* _DATA TO PROCESS_:
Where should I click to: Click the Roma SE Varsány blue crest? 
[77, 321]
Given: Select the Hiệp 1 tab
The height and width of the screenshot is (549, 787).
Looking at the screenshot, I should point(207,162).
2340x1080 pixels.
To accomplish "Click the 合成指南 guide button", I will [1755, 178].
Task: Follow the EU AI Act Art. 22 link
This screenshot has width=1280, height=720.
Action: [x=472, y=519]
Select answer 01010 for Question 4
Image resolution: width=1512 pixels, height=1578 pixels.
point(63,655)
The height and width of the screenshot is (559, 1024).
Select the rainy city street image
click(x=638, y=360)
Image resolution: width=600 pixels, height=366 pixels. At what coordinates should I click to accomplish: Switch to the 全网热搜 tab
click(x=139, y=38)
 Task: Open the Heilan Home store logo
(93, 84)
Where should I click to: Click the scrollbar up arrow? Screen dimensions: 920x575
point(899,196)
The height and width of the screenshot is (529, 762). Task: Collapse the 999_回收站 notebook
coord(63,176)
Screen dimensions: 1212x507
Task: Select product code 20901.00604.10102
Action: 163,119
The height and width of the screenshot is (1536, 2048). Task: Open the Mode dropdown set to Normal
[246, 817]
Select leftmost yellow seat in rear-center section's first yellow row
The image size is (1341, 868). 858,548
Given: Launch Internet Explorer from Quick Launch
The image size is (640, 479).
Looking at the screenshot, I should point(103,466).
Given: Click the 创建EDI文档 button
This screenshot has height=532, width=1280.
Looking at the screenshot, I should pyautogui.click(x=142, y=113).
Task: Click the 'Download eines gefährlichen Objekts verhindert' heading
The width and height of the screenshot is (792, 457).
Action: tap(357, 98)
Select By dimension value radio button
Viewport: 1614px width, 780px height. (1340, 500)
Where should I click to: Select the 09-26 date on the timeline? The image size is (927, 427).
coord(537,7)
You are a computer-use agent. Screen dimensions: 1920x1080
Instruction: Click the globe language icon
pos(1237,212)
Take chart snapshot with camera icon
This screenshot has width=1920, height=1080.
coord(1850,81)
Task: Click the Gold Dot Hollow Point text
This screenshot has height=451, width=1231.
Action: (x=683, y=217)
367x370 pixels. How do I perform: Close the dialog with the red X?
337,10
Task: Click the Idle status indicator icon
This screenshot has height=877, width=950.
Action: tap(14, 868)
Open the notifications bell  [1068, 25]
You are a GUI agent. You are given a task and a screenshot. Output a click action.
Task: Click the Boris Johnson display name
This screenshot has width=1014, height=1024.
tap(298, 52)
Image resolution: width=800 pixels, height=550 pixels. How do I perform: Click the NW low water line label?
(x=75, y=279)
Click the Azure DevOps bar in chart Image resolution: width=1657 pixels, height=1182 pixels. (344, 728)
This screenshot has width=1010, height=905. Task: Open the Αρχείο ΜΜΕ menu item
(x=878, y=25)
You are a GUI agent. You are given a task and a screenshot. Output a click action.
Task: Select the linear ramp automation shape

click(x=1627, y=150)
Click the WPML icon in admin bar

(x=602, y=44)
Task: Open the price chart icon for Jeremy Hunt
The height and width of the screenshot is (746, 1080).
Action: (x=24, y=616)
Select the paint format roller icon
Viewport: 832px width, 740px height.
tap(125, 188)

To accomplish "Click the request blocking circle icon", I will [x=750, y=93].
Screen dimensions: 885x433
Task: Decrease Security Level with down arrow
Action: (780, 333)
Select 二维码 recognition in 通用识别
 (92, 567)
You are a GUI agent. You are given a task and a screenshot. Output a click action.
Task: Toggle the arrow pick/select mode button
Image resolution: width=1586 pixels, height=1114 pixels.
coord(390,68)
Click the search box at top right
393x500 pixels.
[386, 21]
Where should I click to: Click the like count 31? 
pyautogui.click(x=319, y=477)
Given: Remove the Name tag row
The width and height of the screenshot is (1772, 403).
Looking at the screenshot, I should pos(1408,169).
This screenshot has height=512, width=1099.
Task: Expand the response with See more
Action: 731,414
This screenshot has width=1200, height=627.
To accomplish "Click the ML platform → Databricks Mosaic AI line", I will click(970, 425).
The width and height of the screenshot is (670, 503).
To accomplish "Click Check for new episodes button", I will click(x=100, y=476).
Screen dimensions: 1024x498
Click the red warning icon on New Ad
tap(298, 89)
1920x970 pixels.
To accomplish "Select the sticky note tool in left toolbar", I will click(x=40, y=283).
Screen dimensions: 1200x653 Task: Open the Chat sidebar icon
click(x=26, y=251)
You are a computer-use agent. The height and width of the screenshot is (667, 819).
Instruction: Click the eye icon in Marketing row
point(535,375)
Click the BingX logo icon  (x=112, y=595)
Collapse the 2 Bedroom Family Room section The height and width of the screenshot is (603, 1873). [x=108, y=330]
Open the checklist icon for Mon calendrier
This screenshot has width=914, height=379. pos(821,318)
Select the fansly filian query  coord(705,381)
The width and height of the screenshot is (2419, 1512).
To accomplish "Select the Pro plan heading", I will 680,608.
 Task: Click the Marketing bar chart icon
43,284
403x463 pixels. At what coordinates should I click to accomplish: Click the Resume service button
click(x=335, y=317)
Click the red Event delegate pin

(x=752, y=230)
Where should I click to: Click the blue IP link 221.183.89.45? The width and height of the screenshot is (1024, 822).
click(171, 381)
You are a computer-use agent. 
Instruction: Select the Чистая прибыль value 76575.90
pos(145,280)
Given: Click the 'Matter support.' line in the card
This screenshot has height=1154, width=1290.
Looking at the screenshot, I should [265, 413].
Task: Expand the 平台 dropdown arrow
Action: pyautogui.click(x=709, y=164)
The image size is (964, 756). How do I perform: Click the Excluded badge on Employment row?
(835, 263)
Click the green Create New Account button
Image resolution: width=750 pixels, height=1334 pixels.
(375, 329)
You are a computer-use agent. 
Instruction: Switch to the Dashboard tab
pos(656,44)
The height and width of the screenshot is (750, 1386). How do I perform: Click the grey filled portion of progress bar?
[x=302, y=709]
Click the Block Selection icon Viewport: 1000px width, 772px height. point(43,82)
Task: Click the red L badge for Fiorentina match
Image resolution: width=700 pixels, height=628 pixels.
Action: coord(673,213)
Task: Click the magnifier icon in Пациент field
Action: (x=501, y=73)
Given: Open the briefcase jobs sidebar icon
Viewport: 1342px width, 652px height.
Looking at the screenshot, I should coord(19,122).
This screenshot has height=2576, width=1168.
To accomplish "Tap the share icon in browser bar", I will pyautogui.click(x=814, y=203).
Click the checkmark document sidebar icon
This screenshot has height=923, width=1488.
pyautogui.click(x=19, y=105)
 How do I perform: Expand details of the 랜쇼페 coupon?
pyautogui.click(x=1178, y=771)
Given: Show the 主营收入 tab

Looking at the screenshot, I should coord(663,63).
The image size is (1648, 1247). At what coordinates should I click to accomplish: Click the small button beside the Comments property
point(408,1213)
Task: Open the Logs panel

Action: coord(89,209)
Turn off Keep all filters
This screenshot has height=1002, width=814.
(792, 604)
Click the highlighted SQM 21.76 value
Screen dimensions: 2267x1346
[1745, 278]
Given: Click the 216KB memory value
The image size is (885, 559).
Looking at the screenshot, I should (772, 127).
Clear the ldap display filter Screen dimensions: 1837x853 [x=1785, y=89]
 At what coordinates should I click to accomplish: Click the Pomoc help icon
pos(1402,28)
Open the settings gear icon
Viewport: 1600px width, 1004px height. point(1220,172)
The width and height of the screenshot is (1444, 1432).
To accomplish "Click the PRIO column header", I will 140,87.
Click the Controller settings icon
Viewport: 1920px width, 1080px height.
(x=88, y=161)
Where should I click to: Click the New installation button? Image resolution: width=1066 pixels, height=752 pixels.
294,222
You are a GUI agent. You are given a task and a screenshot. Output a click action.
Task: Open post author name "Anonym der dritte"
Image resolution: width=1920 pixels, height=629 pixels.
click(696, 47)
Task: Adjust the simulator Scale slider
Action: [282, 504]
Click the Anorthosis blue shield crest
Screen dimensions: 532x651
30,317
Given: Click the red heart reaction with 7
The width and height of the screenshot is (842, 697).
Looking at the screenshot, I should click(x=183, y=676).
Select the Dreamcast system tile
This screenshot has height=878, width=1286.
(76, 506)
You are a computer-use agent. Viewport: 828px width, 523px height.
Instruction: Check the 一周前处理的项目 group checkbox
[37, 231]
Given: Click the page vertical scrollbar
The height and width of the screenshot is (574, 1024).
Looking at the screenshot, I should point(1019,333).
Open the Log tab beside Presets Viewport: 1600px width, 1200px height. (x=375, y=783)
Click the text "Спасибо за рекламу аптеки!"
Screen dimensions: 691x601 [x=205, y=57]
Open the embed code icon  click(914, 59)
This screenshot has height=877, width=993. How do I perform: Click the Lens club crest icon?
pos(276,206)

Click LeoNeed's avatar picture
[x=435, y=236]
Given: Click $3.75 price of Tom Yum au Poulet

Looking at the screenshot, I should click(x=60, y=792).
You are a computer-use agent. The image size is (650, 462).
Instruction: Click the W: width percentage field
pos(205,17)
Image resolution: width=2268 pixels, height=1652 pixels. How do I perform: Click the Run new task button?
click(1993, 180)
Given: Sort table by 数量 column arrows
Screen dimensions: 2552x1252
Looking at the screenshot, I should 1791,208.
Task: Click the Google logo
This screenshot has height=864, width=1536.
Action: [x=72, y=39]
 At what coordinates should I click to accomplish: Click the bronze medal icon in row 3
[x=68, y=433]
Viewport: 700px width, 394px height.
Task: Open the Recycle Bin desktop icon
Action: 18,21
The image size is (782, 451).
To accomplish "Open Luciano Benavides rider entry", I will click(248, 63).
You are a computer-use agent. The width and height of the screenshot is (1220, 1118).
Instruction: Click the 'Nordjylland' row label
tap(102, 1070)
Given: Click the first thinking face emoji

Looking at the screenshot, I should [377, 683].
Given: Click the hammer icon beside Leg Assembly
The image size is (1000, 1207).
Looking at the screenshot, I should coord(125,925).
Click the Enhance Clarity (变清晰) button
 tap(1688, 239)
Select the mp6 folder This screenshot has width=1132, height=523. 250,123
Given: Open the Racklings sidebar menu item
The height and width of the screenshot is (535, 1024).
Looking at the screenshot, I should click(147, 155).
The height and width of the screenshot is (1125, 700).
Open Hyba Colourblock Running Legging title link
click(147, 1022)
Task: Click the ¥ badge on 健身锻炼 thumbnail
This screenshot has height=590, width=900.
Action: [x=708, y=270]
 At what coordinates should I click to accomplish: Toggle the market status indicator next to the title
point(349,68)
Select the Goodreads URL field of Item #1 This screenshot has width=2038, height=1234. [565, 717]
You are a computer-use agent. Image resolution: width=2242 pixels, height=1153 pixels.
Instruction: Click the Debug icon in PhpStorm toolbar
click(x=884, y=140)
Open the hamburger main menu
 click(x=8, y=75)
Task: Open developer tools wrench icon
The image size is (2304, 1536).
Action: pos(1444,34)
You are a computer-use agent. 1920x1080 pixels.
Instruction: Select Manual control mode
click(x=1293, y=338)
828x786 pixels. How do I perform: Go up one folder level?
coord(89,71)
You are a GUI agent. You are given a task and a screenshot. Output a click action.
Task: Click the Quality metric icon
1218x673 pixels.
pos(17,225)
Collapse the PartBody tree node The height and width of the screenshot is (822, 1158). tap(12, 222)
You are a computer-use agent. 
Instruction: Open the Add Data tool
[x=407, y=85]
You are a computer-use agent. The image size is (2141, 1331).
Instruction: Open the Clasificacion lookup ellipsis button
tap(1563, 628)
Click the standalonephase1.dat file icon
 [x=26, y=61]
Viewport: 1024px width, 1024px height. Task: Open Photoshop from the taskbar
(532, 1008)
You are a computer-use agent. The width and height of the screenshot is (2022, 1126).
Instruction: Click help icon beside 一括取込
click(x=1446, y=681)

* _PROBLEM DESCRIPTION_: Please arrange the lines from the line with "Where should I click to: Click the blue" to the line with "pyautogui.click(x=19, y=105)", both included, as a Markdown table with a Number column and a Line column, leaving out any blank lines.

* _CORRECT RESPONSE_:
| Number | Line |
|---|---|
| 1 | Where should I click to: Click the blue IP link 221.183.89.45? The width and height of the screenshot is (1024, 822). |
| 2 | click(171, 381) |
| 3 | You are a computer-use agent.  |
| 4 | Instruction: Select the Чистая прибыль value 76575.90 |
| 5 | pos(145,280) |
| 6 | Given: Click the 'Matter support.' line in the card |
| 7 | This screenshot has height=1154, width=1290. |
| 8 | Looking at the screenshot, I should [265, 413]. |
| 9 | Task: Expand the 平台 dropdown arrow |
| 10 | Action: pyautogui.click(x=709, y=164) |
| 11 | The image size is (964, 756). How do I perform: Click the Excluded badge on Employment row? |
| 12 | (835, 263) |
| 13 | Click the green Create New Account button |
| 14 | Image resolution: width=750 pixels, height=1334 pixels. |
| 15 | (375, 329) |
| 16 | You are a computer-use agent.  |
| 17 | Instruction: Switch to the Dashboard tab |
| 18 | pos(656,44) |
| 19 | The height and width of the screenshot is (750, 1386). How do I perform: Click the grey filled portion of progress bar? |
| 20 | [x=302, y=709] |
| 21 | Click the Block Selection icon Viewport: 1000px width, 772px height. point(43,82) |
| 22 | Task: Click the red L badge for Fiorentina match |
| 23 | Image resolution: width=700 pixels, height=628 pixels. |
| 24 | Action: coord(673,213) |
| 25 | Task: Click the magnifier icon in Пациент field |
| 26 | Action: (x=501, y=73) |
| 27 | Given: Open the briefcase jobs sidebar icon |
| 28 | Viewport: 1342px width, 652px height. |
| 29 | Looking at the screenshot, I should coord(19,122). |
| 30 | This screenshot has height=2576, width=1168. |
| 31 | To accomplish "Tap the share icon in browser bar", I will pyautogui.click(x=814, y=203). |
| 32 | Click the checkmark document sidebar icon |
| 33 | This screenshot has height=923, width=1488. |
| 34 | pyautogui.click(x=19, y=105) |